A run of entries
----

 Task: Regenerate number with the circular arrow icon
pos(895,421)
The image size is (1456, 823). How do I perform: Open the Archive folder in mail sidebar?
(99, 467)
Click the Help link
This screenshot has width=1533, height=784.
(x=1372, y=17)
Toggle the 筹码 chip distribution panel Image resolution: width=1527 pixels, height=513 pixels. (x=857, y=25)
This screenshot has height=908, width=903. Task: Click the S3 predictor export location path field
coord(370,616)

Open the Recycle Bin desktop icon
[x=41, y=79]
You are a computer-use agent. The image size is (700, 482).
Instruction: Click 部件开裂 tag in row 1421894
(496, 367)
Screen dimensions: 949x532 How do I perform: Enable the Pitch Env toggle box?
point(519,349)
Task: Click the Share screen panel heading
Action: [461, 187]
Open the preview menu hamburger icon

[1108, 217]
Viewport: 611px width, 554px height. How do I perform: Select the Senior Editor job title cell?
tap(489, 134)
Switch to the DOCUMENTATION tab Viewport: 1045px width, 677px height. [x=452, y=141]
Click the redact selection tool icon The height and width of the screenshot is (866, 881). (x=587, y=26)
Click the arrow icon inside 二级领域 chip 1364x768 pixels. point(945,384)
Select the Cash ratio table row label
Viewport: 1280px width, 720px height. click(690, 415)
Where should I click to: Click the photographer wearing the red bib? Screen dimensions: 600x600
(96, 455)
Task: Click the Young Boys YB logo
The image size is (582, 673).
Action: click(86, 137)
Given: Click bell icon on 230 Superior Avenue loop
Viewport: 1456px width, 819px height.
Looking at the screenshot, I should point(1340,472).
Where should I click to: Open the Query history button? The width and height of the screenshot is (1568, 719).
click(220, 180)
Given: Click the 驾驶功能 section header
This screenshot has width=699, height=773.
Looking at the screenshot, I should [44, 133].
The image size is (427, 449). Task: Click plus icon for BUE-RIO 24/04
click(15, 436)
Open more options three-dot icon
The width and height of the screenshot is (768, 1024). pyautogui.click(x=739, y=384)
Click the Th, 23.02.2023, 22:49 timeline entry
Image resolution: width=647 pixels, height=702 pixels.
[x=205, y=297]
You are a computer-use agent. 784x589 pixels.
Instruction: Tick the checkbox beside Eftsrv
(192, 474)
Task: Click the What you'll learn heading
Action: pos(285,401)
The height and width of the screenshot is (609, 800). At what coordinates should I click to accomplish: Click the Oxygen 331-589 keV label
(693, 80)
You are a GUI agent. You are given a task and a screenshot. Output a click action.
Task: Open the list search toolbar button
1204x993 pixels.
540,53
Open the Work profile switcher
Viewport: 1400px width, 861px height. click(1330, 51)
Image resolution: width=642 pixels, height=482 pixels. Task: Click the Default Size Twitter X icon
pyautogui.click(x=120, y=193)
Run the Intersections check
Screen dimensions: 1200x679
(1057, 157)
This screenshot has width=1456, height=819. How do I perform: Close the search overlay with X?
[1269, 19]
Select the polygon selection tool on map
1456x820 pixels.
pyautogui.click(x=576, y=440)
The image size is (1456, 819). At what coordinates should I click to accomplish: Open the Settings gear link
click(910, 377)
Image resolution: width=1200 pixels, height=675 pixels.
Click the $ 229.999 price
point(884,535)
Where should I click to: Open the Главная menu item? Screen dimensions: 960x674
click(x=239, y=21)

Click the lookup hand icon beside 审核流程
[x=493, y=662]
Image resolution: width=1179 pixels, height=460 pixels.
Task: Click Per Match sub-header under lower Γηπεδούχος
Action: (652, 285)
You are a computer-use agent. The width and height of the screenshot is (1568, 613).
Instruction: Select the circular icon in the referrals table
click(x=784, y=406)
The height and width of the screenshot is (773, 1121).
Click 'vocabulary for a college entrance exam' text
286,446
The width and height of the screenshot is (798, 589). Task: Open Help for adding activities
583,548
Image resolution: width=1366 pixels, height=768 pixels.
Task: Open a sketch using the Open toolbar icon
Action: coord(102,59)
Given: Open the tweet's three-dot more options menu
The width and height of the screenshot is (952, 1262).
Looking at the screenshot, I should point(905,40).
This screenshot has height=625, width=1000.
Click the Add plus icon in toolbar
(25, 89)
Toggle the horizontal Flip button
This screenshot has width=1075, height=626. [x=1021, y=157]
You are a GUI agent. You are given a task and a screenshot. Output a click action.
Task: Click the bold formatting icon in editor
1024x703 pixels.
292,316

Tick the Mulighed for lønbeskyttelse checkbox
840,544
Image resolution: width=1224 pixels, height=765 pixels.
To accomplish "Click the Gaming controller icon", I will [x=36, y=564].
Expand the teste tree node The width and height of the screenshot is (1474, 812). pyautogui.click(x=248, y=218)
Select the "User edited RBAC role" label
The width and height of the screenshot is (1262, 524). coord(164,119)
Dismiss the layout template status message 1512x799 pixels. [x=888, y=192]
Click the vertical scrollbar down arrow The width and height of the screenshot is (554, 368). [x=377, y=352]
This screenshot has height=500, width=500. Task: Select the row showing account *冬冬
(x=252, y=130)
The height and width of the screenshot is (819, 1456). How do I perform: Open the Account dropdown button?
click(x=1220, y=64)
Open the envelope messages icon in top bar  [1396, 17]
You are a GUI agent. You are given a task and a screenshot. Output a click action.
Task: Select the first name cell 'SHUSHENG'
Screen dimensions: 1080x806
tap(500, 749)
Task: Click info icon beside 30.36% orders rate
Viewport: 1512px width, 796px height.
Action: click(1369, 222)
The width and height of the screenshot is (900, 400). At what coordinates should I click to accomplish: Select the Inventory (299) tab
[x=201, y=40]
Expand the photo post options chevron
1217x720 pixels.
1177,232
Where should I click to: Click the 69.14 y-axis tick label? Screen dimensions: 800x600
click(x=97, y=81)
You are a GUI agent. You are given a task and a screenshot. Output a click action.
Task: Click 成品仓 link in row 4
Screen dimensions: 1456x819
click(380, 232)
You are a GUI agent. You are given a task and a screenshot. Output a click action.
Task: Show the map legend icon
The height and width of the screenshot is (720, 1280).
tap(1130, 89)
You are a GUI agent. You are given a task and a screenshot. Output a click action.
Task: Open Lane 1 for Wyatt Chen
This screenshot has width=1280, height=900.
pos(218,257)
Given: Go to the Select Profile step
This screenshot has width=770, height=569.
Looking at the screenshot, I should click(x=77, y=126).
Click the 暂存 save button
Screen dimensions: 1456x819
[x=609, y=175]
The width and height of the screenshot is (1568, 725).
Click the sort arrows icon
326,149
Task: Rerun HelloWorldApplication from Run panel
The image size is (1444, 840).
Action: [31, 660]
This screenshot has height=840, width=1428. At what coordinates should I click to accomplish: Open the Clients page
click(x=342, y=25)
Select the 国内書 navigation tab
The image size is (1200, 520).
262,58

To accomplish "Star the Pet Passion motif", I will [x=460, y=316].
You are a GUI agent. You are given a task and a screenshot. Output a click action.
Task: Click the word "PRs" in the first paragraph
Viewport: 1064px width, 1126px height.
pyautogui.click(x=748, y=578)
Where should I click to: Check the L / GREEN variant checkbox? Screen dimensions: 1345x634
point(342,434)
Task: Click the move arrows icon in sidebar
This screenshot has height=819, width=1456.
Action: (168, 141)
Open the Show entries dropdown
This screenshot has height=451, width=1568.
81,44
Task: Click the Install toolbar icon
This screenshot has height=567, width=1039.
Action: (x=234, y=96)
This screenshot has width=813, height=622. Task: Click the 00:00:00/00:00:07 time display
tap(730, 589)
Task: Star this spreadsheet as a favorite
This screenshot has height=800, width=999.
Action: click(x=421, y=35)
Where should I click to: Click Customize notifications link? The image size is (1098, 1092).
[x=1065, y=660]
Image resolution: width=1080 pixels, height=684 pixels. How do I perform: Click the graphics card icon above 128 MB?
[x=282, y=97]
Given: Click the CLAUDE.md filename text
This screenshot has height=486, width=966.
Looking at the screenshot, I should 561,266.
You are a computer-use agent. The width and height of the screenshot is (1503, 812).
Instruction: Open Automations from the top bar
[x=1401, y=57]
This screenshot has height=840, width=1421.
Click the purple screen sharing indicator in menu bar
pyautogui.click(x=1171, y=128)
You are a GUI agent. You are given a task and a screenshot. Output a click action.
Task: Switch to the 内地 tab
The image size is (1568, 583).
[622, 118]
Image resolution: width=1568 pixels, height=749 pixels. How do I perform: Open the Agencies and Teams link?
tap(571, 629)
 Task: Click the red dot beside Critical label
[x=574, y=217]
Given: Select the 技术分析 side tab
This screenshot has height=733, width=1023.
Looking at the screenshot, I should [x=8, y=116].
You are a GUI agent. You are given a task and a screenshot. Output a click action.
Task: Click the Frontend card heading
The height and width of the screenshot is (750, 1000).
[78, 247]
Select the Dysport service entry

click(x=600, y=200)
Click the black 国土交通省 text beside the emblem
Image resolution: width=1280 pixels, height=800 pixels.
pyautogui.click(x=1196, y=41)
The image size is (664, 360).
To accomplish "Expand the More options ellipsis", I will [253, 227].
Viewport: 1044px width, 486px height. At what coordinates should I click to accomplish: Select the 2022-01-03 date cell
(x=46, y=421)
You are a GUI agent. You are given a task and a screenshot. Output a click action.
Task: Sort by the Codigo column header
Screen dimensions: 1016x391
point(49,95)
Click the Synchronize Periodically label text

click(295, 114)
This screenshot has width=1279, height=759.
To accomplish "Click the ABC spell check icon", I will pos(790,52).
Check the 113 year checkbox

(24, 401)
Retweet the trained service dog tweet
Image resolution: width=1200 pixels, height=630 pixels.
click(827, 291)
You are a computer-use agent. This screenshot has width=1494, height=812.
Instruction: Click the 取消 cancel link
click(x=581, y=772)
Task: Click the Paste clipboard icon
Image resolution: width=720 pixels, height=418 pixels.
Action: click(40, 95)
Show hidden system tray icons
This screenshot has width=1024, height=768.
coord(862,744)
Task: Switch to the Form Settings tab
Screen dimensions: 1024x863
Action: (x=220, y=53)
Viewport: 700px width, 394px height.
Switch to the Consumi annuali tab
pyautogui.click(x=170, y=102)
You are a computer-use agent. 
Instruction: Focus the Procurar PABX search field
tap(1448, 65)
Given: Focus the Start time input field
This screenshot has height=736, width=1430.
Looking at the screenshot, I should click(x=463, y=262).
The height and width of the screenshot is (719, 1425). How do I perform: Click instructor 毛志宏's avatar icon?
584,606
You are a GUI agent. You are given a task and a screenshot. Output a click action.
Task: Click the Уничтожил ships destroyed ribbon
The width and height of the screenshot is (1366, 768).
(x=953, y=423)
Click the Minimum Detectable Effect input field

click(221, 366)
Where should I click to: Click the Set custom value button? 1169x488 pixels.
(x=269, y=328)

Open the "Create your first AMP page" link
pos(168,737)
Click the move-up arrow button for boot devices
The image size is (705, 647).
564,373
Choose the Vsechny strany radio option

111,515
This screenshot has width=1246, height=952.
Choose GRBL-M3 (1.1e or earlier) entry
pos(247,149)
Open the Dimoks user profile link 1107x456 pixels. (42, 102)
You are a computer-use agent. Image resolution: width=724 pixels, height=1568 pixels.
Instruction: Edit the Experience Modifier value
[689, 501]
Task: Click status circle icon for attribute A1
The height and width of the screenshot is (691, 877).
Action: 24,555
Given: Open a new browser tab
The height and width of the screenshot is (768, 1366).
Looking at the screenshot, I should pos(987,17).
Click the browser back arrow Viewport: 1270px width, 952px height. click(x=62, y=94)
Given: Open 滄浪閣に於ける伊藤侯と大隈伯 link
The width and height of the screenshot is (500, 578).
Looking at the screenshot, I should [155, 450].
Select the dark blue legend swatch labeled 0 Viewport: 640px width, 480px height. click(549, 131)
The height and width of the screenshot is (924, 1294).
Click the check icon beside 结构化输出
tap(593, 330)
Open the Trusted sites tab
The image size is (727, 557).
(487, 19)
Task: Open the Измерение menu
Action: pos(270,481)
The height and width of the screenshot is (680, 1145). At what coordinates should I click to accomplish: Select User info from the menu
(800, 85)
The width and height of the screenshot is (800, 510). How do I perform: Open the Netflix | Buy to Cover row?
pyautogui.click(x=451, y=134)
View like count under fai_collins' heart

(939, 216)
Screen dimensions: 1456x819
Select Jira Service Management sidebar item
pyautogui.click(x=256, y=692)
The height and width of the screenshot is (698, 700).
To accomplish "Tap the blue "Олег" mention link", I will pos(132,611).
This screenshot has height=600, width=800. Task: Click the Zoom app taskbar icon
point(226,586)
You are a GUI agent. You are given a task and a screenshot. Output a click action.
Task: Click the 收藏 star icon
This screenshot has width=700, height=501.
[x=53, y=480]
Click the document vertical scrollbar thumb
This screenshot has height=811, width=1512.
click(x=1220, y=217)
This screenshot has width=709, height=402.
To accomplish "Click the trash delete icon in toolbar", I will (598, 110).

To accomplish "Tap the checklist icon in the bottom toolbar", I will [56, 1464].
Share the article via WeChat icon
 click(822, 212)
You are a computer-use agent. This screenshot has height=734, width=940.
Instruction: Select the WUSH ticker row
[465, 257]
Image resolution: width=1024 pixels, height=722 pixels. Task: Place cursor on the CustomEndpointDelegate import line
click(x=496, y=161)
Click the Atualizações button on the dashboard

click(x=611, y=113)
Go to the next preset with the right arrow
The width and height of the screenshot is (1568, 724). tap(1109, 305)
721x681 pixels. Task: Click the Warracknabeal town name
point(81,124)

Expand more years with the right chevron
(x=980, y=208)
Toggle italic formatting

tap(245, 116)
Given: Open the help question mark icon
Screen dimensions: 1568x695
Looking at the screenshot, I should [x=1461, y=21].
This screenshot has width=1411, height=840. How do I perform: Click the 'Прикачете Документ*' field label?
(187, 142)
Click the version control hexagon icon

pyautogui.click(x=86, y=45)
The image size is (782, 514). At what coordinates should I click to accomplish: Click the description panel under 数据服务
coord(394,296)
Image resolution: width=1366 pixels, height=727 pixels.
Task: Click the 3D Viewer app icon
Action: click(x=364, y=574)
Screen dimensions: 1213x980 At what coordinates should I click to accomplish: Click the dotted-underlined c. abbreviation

----

-- Set exercise --
Convert the stretch from the line containing "The width and height of the screenshot is (900, 400)." through the line containing "Action: (x=234, y=96)" into a JSON list of strings, with one string per line and blank lines omitted.

-- Right answer --
[
  "The width and height of the screenshot is (900, 400). At what coordinates should I click to accomplish: Select the Inventory (299) tab",
  "[x=201, y=40]",
  "Expand the photo post options chevron",
  "1217x720 pixels.",
  "1177,232",
  "Where should I click to: Click the 69.14 y-axis tick label? Screen dimensions: 800x600",
  "click(x=97, y=81)",
  "You are a GUI agent. You are given a task and a screenshot. Output a click action.",
  "Task: Click 成品仓 link in row 4",
  "Screen dimensions: 1456x819",
  "click(380, 232)",
  "You are a GUI agent. You are given a task and a screenshot. Output a click action.",
  "Task: Show the map legend icon",
  "The height and width of the screenshot is (720, 1280).",
  "tap(1130, 89)",
  "You are a GUI agent. You are given a task and a screenshot. Output a click action.",
  "Task: Open Lane 1 for Wyatt Chen",
  "This screenshot has width=1280, height=900.",
  "pos(218,257)",
  "Given: Go to the Select Profile step",
  "This screenshot has width=770, height=569.",
  "Looking at the screenshot, I should click(x=77, y=126).",
  "Click the 暂存 save button",
  "Screen dimensions: 1456x819",
  "[x=609, y=175]",
  "The width and height of the screenshot is (1568, 725).",
  "Click the sort arrows icon",
  "326,149",
  "Task: Rerun HelloWorldApplication from Run panel",
  "The image size is (1444, 840).",
  "Action: [31, 660]",
  "This screenshot has height=840, width=1428. At what coordinates should I click to accomplish: Open the Clients page",
  "click(x=342, y=25)",
  "Select the 国内書 navigation tab",
  "The image size is (1200, 520).",
  "262,58",
  "To accomplish \"Star the Pet Passion motif\", I will [x=460, y=316].",
  "You are a GUI agent. You are given a task and a screenshot. Output a click action.",
  "Task: Click the word \"PRs\" in the first paragraph",
  "Viewport: 1064px width, 1126px height.",
  "pyautogui.click(x=748, y=578)",
  "Where should I click to: Check the L / GREEN variant checkbox? Screen dimensions: 1345x634",
  "point(342,434)",
  "Task: Click the move arrows icon in sidebar",
  "This screenshot has height=819, width=1456.",
  "Action: (168, 141)",
  "Open the Show entries dropdown",
  "This screenshot has height=451, width=1568.",
  "81,44",
  "Task: Click the Install toolbar icon",
  "This screenshot has height=567, width=1039.",
  "Action: (x=234, y=96)"
]